SUPPLIED ENTRIES
((
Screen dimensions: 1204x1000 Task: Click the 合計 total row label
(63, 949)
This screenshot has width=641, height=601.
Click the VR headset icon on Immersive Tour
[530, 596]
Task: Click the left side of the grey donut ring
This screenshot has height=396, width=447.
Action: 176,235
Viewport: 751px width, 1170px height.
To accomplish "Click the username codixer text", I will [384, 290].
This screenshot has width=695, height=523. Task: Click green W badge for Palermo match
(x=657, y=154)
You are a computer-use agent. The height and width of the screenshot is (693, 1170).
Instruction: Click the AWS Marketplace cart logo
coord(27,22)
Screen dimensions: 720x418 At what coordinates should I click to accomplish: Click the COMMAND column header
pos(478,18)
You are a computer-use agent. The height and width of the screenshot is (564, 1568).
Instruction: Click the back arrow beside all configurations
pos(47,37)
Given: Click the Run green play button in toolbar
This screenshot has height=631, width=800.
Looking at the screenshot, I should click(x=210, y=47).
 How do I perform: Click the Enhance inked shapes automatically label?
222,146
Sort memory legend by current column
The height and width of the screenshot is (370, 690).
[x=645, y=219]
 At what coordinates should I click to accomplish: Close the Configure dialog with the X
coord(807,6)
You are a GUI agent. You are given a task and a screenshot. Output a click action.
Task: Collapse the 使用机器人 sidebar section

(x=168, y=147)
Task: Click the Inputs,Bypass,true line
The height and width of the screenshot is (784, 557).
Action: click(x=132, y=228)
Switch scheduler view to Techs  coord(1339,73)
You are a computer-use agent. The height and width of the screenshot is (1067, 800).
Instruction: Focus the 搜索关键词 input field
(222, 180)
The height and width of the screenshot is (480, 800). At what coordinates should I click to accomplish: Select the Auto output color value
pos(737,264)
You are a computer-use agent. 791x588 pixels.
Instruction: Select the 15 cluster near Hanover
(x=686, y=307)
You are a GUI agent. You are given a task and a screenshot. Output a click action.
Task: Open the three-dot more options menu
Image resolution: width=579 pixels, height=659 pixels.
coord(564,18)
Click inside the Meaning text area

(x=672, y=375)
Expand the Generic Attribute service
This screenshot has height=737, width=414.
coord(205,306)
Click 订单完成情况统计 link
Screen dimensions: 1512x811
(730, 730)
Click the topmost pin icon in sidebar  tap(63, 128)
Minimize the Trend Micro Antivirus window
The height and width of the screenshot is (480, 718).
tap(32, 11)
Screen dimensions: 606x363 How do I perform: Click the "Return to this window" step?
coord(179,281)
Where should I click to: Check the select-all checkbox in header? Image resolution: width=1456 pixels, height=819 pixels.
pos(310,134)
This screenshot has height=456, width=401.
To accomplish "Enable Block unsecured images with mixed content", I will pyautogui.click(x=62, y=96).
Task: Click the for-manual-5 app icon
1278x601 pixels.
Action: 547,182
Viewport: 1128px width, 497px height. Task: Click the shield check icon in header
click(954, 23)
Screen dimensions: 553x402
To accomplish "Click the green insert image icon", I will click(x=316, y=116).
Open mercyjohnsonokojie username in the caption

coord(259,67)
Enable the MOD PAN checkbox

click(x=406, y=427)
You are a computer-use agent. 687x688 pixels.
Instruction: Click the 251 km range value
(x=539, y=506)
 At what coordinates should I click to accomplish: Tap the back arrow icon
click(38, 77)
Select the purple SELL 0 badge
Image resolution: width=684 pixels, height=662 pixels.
))
TRY IT
For the string "computer", find every line of the material that contains it, and copy each one.

RESPONSE FOR THIS EXERCISE
You are a computer-use agent. The height and width of the screenshot is (693, 1170).
You are a computer-use agent. The height and width of the screenshot is (564, 1568).
You are a computer-use agent. The height and width of the screenshot is (1067, 800).
You are a computer-use agent. 791x588 pixels.
You are a computer-use agent. 687x688 pixels.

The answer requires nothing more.